Tsai lab

We are interested in the ecology and evolution bases of fungal and nematode diversity; 真菌和線蟲生態基因體學研究

Research 研究方向

我們是一個藉由比較物種或個體間基因體 (genome)的差異,探討物種遺傳演化的實驗室。

研究內容為分析第二或第三世代定序技術 (Second/Third generation sequencing) 產生的巨量基因體資訊來做物種間的比較及族群分析。

  • 亞洲環境相關的線蟲及真菌基因體研究
  • 酵母菌的生態與演化
  • 真核病原寄生及感染動植物宿主的機制
  • Oxford nanopore定序技術分析及相關新實驗的設計

The principal objective of our research lies in the fundamental mechanisms and evolution or pathogenicity and parasitism. We are mainly interested in fungi and nematodes that are of medical, agricultural, forestry, and Taiwan biodiversity importance.

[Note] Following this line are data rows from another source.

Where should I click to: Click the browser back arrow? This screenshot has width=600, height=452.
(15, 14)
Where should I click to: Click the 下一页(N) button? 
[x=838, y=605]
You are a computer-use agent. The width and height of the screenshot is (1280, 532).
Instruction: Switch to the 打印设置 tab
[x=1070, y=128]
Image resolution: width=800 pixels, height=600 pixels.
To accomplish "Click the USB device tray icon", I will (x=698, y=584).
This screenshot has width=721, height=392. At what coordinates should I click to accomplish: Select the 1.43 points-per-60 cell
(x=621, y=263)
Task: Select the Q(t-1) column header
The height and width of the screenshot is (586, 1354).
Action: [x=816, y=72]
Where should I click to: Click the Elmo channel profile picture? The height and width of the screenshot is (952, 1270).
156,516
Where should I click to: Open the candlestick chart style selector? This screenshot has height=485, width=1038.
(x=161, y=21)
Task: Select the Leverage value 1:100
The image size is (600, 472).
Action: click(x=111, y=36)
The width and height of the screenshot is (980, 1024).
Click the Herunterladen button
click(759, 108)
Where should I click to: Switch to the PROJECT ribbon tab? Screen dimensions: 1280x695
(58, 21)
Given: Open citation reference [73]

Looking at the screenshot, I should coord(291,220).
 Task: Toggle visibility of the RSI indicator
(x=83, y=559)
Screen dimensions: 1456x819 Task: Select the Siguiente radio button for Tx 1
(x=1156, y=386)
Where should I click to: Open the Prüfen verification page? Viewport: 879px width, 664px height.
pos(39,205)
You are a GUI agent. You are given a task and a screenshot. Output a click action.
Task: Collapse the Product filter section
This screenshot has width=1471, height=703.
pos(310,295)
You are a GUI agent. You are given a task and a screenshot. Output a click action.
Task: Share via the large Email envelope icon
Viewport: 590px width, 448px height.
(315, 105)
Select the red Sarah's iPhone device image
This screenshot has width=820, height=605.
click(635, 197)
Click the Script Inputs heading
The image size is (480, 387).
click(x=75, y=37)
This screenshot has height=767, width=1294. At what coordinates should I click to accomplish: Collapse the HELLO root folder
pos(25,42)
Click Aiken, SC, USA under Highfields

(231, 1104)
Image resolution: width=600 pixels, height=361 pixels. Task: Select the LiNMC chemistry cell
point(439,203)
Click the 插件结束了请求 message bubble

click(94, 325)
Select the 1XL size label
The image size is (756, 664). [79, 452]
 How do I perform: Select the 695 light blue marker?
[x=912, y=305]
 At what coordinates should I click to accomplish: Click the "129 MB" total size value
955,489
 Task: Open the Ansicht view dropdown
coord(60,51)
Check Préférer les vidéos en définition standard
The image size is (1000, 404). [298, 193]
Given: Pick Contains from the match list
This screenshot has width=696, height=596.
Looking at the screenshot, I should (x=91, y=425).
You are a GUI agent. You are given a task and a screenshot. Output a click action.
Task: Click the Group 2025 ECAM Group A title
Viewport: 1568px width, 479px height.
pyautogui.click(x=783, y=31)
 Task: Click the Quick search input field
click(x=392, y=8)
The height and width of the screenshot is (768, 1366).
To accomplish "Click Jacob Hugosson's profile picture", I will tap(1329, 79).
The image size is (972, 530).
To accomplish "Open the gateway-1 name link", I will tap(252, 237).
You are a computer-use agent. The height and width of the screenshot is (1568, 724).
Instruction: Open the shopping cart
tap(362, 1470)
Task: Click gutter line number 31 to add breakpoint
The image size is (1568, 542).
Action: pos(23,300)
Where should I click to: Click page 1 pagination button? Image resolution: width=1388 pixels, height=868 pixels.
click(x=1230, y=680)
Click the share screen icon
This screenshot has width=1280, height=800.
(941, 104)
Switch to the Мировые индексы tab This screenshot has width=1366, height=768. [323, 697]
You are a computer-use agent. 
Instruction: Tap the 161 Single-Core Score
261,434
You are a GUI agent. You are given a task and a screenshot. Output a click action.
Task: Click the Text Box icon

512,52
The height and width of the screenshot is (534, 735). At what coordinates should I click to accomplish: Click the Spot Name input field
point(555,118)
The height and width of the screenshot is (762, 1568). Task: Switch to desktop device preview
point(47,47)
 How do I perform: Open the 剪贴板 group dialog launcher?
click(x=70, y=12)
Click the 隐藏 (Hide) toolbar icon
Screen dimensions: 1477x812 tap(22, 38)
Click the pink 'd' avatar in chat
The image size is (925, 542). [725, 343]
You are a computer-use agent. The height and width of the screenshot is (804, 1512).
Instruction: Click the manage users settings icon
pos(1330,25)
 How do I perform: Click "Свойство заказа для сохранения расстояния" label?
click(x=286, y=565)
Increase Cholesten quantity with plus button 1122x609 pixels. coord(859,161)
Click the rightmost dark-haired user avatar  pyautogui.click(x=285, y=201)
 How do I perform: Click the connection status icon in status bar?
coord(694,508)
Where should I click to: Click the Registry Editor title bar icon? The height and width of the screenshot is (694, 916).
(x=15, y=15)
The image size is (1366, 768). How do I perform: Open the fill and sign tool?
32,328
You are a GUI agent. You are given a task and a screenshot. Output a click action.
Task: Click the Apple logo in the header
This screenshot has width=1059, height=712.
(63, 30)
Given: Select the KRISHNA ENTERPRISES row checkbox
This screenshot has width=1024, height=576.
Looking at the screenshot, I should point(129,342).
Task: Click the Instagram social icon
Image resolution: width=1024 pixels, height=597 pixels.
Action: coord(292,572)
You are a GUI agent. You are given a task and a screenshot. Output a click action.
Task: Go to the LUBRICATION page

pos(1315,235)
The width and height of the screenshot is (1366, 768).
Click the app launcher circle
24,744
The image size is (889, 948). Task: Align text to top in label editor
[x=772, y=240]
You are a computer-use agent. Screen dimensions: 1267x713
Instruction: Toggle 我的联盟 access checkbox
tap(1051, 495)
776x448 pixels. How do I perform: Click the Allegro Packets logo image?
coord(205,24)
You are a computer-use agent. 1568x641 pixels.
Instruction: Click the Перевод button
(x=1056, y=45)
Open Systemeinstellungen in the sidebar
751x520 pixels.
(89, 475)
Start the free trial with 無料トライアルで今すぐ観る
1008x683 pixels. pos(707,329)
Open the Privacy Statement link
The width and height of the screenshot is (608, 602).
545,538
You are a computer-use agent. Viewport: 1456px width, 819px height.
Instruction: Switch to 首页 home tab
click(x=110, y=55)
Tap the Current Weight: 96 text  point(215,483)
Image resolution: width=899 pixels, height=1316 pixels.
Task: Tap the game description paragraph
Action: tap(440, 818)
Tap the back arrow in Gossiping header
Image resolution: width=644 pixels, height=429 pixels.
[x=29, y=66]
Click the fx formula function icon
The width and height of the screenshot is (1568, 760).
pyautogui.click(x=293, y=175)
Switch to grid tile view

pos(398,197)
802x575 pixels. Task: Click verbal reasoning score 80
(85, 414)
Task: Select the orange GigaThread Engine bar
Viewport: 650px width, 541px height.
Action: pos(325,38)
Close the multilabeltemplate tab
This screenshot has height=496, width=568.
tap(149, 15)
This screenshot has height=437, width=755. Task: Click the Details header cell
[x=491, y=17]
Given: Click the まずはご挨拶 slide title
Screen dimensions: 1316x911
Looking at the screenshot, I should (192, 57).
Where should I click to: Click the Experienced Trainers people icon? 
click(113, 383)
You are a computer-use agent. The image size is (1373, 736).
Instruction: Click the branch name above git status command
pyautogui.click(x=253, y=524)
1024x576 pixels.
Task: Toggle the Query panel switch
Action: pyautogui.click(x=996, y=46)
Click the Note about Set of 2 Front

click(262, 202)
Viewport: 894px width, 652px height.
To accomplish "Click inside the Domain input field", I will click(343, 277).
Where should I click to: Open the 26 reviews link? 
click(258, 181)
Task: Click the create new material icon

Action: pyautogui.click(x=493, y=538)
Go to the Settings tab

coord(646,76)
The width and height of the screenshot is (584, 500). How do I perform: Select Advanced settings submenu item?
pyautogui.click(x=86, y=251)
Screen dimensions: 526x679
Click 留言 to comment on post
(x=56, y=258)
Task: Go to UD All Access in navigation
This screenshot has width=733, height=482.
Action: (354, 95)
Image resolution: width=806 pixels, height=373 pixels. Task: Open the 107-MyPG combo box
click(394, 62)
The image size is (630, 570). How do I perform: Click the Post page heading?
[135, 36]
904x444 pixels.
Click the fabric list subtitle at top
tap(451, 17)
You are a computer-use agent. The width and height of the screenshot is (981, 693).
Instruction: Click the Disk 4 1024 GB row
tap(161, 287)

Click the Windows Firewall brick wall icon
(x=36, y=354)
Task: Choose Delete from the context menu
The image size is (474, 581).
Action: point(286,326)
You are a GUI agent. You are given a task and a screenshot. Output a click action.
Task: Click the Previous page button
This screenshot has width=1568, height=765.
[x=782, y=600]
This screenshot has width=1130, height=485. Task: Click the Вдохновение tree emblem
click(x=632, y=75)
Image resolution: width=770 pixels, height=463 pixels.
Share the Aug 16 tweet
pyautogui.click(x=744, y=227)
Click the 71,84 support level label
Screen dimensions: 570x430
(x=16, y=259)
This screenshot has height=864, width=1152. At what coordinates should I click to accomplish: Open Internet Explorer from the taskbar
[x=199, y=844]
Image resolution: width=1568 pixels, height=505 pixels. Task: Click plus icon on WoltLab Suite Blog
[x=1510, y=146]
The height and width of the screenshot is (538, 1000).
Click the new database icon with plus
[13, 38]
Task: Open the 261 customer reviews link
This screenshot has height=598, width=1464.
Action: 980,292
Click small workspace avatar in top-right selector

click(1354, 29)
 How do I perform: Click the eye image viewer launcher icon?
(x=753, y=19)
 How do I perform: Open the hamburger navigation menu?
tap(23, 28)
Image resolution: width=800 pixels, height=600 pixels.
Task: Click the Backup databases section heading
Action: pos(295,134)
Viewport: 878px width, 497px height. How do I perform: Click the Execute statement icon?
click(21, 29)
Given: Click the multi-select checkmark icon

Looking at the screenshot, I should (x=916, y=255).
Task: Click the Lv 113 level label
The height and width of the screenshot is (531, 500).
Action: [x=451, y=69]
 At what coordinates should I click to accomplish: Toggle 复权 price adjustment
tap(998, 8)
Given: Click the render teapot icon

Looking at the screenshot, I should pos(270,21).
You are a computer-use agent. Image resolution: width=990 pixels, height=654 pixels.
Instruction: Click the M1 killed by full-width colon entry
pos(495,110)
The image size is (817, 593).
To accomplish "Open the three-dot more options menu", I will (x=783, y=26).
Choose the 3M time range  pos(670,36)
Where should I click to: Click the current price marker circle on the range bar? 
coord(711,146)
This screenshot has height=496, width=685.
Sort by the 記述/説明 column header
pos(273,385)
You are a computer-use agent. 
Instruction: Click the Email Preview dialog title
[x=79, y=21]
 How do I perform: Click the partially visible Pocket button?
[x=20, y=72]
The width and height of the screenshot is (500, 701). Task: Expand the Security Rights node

Comparative population genomics of microbes in nature

Microbes can survive in almost any environment and play a major role in shaping their surroundings. Comparing genomes between and within populations of microbes allows us to understand the process of evolution of one of the most diverse and dominant life forms on earth. Additionally, insights regarding their impact on their environment or hosts such as human health can also be achieved.

Evolution and biology of microbial life cycle dynamics

Although vast amounts of information are being gathered from the various genome projects on similarities and differences between species that are very different to each other, virtually nothing is known about differences at the genomic level between individuals from the same species or from very closely related species. Yet such variability forms the basis for evolutionary change. One of our main focuses of was to quantify the life cycle of microbes undergoing different modes of reproduction in nature. Measures of DNA sequence variation as a result of fundamental cellular processes at different stages of life cycle, for example, mutation and recombination, were calculated. Some of these variations are influenced by processes that only occur in certain stages of the life cycle.

Evolution of parasitic pathogens.

Parasitism is a common way of life and coexists with almost every species including humans. Parasites are interesting for two reasons: (1) for the disease burdens that they incur on humans, and the plants and animals of economic importance that we depend on, and (2) their diverse strategies of infection. We have been trying to identify the unique evolutionary signatures that have made a parasite what it is and have studied pathogens across many ecological niches (helminths, fungi, viruses and cockroaches) as well as different hosts (mammals and plants). The genomes of parasites are very interesting because they tend to lose genes of which the corresponding traits are no longer needed. Existing genes, however, may be duplicated, providing extra copies for the evolution of new functions.


Recognizing that important pathogens still lag far behind in terms of genome research compared to model species, we started developing informatics tools with the aim of building up genomic resources to provide analysis tools both for my own research and for the wider research community.